Sunday, April 08, 2007

Apple taking the first steps?

Bill Thompson is an independent journalist and regular commentator on the BBC World Service programme Digital Planet. These are his views on Apple's decision to make non DRM protected songs available in the iTunes library.

'I was wrong about Steve Jobs'
Bill Thompson
www.bbc.co.uk
April 3rd 2007


Bill Thompson doubted Apple's desire to sell songs without DRM. They start doing it in May, so what does he think now?

At Monday's press event to announce that the iTunes Music Store will be selling "premium" songs from EMI's catalogue without the copy-protection offered by the Fairplay digital rights management system, Steve Jobs noted that "some doubted Apple's sincerity when we made our proposal earlier this year... they said we had too much to lose".

That would be me, then.

In February Jobs wrote that Apple would stop using DRM "in an instant" if it could, and I was dismissive. "I don't believe him", I wrote at the time, going on to argue that "if Apple switched off Fairplay then they would probably sell a lot more songs, on which they make very little money, and a lot fewer iPods, on which they make a lot".

I also wrote that "Jobs can see which way the wind is blowing, and he can see that the record companies are finally tiring of their painful, expensive and ultimately unsatisfactory relationship with DRM", arguing that his comments were an attempt to "position Apple for this brave new world".

'Seriously underestimated'

Well, he has proved me wrong by opening up the iTunes store to non-DRM music, and showed that I had seriously underestimated his business acumen.

He may even have done it in a way which avoids the fate of being "crushed under foot by those who really understand the music business and didn't sell their souls to the record companies back in the days when they believed in DRM" that I predicted for him in my February column.

It would be easy to be cynical and attempt to dismiss this as just another PR effort from Jobs, lining up with a weakened and desperate record company to pull a stunt that will promote EMI as it tries to sell itself.

After all EMI is only one record company among many, and the London venue for the launch might indicate that the change of heart is at least in part an attempt to defuse EU concerns about interoperability and market distortion in the online music business.
But I'd rather be positive about what was announced Monday.

EMI and Apple's action could mark the start of the endgame for music DRM, a recognition that it can't work and won't work, and I approve of this.

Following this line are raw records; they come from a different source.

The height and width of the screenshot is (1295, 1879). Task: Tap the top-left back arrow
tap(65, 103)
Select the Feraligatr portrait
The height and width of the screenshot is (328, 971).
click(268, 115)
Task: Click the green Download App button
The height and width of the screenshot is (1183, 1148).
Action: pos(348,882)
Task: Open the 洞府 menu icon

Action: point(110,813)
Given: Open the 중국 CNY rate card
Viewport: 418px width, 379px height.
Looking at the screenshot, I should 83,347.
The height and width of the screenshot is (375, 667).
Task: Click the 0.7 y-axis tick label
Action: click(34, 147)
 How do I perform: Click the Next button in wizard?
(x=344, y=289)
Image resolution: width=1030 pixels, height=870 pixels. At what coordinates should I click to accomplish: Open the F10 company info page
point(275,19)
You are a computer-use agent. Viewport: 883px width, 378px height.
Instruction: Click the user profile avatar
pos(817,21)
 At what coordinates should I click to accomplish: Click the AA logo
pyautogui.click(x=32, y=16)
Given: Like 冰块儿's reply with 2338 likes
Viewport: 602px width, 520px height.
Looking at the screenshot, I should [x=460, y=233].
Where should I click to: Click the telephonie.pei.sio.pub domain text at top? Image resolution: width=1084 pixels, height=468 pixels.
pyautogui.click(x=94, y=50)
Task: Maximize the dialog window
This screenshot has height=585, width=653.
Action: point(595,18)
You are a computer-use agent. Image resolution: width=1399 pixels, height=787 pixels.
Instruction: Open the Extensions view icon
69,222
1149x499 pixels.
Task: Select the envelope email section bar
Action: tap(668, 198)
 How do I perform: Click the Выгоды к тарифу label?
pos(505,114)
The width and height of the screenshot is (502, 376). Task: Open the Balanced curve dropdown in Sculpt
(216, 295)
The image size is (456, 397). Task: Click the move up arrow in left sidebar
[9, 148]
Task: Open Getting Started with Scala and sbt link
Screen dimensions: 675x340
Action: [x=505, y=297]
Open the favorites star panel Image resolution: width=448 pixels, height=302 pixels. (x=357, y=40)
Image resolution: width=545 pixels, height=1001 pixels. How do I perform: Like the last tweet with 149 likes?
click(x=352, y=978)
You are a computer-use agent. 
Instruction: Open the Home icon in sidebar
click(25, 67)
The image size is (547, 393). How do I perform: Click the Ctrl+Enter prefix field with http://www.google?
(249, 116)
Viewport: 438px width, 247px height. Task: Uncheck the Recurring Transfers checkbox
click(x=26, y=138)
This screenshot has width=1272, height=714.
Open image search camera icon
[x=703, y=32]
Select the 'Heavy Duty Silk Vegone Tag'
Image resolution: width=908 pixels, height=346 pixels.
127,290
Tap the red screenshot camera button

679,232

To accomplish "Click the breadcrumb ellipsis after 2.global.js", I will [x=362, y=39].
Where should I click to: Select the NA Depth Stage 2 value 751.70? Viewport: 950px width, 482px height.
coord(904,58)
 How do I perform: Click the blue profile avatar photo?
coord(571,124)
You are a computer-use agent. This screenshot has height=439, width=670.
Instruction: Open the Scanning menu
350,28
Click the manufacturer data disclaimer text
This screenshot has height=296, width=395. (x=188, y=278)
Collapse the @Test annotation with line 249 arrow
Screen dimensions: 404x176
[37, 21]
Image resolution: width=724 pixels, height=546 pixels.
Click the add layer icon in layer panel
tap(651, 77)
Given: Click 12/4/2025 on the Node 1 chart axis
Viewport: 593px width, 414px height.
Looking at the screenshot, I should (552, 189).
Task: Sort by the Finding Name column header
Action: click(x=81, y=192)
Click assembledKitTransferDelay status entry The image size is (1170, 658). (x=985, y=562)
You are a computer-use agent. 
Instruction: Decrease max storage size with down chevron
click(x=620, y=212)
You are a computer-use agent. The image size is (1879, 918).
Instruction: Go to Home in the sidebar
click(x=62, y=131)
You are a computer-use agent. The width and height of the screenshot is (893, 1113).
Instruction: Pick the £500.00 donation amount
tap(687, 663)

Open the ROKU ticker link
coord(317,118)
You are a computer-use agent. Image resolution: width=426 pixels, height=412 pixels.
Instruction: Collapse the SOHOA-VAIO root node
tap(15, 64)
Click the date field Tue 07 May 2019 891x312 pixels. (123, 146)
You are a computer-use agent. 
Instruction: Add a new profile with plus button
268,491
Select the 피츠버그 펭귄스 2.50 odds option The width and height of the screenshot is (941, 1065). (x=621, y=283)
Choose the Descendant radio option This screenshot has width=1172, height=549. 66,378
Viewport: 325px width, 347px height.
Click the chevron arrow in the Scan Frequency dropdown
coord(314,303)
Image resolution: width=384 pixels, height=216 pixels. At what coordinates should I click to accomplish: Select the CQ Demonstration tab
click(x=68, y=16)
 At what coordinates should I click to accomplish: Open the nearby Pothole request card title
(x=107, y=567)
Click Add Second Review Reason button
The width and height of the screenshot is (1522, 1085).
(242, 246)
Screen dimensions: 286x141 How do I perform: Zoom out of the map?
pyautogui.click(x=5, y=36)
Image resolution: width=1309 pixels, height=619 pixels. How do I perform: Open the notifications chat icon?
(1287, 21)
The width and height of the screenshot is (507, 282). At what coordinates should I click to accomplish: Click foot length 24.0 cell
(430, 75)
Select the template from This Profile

In an interoperable world of open music we can leave it to the market to decide which player, which store and which bands make it big, and that is a good thing.

Hard-edged

I don't like DRM. I don't know anyone who has ever downloaded a music track and muttered "how nice to know that this track is copy-protected and so ensures that I don't inadvertently play it on another computer or copy it to a friend's music player".

I'm pretty sure that Steve Jobs the man - as opposed to Steve Jobs the hard-edged CEO of a major technology company - doesn't like it either.

Everything I've read and seen of Jobs leads me to respect his deal-making ability and to believe that he wants the digital revolution to triumph not falter. Of course he wants Apple to be leading the charge - it's his company - but that does not mean he will make decisions that would damage the long term growth of the networked world.

I won't go so far as to believe that DRM-free music market was the endgame when iTunes was first launched - at least, not until I see the internal e-mails - but it may well have been one of the scenarios that the people behind it considered.

I was also reminded of why Jobs matters by a sweet piece of synchronicity, because as he was appearing on stage in London I was helping my girlfriend clear out some of the technology she has been keeping in her attic.

There was a lot of old Acorn kit, a Z88, even a Mac II. But the only shiver came when she handed me a plastic bag containing an Apple II, the computer that changed the world, the computer that Steve Wozniak built and Steve Jobs sold.

Massive debt

If Jobs is the man to turn the music industry away from DRM then we will all owe him a massive debt of gratitude. And today, while there is still a lot of manipulation, politicking and arm-twisting to be done, we've taken a small step in the right direction.

Music sites that already offer open music may now be worried that iTunes will eat into their market share, but of course the other labels aren't going to change their policy overnight, and in a DRM-free world users will be able to buy tracks from different stores and know that they will work on their computer or portable player, just as we can buy CDs from any shop and take them home to play.

I might now celebrate by buying a tune or two of unencumbered music from Apple's store when they are available next month, even though it will be more expensive than popping down to my local discount record store and picking up a CD to rip.